The semi-major axis of the orbit of Saturn is approximately nine times that of Earth. The time period of revolution of Saturn is approximately equal to

• A. 81 years
• B. 27 years
• C. 729 years
• D. $\sqrt[3]{81}$ years
• E. 9 years

Hint:

To simplify calculations like $\sqrt{n^3}$, you can compute it as $(\sqrt{n})^3$. In this case, $\sqrt{9^3} = (\sqrt{9})^3 = 3^3 = 27$. This avoids dealing with large intermediate numbers like 729.

Answer 1

The Correct Option is B

Step 1: Understanding the Concept:
The problem relates the time period of revolution of a planet to its orbital radius (semi-major axis). This relationship is governed by Kepler's Third Law of Planetary Motion.

Step 2: Key Formula or Approach:
Kepler's Third Law states that the square of the time period ($T$) of a planet is directly proportional to the cube of the semi-major axis ($R$) of its orbit:
\[ T^2 \propto R^3 \]
For two planets, say Earth ($E$) and Saturn ($S$), we can set up a ratio:
\[ \left(\frac{T_S}{T_E}\right)^2 = \left(\frac{R_S}{R_E}\right)^3 \]
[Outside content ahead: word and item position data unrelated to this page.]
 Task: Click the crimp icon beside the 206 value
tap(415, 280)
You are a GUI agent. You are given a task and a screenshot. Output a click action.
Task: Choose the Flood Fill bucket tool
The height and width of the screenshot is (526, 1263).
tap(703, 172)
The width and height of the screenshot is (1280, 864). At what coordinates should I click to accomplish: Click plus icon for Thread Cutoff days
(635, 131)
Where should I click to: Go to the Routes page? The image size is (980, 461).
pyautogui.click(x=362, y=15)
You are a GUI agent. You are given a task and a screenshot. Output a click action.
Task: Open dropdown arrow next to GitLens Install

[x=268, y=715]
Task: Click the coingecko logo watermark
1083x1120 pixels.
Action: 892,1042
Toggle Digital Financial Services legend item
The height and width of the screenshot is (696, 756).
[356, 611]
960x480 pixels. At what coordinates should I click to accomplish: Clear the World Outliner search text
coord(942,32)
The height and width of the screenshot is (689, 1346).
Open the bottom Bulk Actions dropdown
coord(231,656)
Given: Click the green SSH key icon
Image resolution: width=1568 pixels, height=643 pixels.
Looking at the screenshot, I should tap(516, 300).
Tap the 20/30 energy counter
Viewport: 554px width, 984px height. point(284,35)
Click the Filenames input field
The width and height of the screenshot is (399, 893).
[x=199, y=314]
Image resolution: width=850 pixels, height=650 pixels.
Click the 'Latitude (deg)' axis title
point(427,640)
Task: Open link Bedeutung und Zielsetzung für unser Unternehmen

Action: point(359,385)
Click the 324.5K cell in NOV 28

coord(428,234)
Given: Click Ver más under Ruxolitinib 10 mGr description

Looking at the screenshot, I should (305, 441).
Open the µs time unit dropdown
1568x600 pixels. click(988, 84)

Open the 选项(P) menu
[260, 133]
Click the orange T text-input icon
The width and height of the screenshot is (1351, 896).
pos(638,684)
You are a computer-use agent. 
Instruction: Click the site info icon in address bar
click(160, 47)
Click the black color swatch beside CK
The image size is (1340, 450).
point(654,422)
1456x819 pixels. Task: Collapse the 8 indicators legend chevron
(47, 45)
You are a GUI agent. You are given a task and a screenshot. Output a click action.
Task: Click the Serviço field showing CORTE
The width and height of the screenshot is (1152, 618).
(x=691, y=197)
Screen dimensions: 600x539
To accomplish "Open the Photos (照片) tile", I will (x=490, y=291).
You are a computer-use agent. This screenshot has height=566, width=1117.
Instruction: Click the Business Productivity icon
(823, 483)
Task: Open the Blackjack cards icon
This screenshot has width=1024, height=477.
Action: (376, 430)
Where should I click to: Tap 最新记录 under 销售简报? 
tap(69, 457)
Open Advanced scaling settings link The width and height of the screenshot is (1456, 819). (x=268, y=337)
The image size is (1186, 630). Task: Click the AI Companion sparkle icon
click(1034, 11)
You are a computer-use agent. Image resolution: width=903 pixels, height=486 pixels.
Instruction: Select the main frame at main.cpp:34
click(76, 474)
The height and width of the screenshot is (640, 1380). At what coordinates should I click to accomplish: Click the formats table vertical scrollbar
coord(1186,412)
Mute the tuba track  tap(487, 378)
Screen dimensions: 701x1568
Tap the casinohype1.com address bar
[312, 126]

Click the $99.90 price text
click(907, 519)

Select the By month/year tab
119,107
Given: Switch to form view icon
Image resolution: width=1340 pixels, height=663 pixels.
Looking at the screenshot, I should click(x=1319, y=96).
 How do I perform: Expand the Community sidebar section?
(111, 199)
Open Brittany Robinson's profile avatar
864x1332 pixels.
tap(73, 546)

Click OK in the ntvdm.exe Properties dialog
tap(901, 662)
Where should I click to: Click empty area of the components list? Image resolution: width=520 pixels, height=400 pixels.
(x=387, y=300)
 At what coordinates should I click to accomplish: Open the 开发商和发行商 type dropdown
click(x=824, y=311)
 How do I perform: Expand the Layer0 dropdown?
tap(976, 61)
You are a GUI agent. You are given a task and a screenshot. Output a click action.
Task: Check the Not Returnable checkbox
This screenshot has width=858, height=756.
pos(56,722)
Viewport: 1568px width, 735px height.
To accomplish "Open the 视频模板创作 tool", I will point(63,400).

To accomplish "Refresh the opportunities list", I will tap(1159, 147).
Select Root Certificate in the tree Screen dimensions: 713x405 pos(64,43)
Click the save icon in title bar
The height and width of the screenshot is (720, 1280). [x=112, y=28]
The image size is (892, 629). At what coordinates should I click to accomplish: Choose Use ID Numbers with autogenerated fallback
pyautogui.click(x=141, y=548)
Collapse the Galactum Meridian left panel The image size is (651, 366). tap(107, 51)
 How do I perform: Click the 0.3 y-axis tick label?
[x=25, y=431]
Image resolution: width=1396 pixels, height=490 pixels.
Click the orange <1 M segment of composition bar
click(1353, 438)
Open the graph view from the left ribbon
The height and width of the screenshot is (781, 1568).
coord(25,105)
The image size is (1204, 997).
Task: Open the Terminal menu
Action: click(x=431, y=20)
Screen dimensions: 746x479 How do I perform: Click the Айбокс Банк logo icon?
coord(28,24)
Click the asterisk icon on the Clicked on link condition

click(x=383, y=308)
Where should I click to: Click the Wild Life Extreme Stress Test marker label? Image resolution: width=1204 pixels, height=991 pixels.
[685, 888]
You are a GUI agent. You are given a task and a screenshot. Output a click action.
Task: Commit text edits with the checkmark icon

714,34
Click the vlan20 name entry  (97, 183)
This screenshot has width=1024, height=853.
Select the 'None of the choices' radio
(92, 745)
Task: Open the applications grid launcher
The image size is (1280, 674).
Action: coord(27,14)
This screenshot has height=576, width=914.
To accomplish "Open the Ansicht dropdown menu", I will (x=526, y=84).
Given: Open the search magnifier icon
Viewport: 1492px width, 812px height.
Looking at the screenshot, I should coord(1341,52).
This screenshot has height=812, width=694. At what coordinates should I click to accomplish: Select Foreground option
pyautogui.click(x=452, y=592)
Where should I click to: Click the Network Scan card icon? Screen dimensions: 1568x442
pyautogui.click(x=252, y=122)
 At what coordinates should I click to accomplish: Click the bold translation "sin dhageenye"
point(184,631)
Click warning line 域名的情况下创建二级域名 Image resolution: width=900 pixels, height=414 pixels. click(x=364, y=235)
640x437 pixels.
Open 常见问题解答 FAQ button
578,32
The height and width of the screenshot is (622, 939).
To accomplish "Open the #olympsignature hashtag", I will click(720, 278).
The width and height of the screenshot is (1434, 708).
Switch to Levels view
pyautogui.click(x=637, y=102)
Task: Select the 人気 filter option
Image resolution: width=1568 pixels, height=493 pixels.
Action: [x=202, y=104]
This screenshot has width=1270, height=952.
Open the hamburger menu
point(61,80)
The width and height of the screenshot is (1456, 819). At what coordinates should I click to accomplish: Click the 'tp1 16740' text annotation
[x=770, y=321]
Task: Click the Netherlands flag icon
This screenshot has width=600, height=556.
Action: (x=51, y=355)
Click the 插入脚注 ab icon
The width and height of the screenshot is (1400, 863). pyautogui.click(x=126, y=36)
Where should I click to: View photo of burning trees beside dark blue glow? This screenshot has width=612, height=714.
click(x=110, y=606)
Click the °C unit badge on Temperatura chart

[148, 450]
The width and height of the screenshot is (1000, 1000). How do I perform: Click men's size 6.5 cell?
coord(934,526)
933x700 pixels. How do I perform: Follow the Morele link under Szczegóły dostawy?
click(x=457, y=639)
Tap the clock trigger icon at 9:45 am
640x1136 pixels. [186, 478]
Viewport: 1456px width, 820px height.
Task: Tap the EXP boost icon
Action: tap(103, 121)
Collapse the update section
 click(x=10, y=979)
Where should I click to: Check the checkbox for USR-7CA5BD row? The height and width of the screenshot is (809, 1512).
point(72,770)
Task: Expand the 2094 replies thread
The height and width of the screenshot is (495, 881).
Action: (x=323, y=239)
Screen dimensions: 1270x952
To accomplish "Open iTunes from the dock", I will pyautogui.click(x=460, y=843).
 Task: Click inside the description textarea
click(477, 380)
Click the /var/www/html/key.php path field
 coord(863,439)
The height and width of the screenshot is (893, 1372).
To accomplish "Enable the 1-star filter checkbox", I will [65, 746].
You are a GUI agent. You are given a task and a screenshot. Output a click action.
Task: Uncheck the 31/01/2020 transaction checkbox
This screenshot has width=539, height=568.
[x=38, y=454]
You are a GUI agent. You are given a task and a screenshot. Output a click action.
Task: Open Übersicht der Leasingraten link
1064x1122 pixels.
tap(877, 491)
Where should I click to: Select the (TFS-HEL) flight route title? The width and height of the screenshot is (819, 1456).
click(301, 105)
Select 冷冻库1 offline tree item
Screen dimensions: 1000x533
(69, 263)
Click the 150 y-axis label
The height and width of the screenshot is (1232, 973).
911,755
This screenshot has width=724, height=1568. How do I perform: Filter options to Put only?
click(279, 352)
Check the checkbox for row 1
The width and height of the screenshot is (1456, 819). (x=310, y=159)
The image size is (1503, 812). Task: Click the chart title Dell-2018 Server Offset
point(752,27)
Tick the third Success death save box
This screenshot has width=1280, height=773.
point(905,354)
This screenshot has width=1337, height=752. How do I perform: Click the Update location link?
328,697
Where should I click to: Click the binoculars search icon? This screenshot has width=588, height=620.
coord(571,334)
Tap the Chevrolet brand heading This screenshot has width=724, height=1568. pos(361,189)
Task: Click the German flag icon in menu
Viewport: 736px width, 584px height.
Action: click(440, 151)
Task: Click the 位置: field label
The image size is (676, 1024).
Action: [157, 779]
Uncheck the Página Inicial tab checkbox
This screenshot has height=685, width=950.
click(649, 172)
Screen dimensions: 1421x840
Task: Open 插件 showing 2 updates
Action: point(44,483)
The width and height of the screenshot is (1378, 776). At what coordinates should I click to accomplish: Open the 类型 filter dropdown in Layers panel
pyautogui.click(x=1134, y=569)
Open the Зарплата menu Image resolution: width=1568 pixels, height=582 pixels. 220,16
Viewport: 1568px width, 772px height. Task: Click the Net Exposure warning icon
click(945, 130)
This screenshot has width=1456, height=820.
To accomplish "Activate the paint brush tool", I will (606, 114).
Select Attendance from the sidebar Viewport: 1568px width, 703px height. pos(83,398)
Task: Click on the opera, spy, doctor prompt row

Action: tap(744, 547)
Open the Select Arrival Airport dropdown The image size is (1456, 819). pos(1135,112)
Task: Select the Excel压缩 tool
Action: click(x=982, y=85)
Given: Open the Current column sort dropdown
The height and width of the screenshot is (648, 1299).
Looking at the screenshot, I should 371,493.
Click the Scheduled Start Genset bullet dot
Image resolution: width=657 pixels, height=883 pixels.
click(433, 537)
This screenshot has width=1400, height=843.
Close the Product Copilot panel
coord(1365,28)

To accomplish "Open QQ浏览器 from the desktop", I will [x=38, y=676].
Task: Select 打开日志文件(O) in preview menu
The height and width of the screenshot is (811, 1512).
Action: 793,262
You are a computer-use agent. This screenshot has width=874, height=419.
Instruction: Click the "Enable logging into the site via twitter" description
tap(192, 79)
Step 3: Detailed Explanation:
Let's denote the parameters for Earth with subscript 'E' and for Saturn with subscript 'S'.
We know the time period of Earth, $T_E = 1$ year.
The problem states that the semi-major axis of Saturn is nine times that of Earth:
$R_S = 9 R_E$
Now, substitute these values into Kepler's Third Law equation:
\[ \left(\frac{T_S}{1 \text{ year}}\right)^2 = \left(\frac{9 R_E}{R_E}\right)^3 \]
\[ T_S^2 = (9)^3 \]
To find $T_S$, we take the square root of both sides:
\[ T_S = \sqrt{9^3} \]
We can simplify this by rewriting $9$ as $3^2$:
\[ T_S = \sqrt{(3^2)^3} = \sqrt{3^6} = 3^3 \]
\[ T_S = 27 \]
So, the time period of Saturn is approximately 27 Earth years.

Step 4: Final Answer:
The time period of revolution of Saturn is 27 years.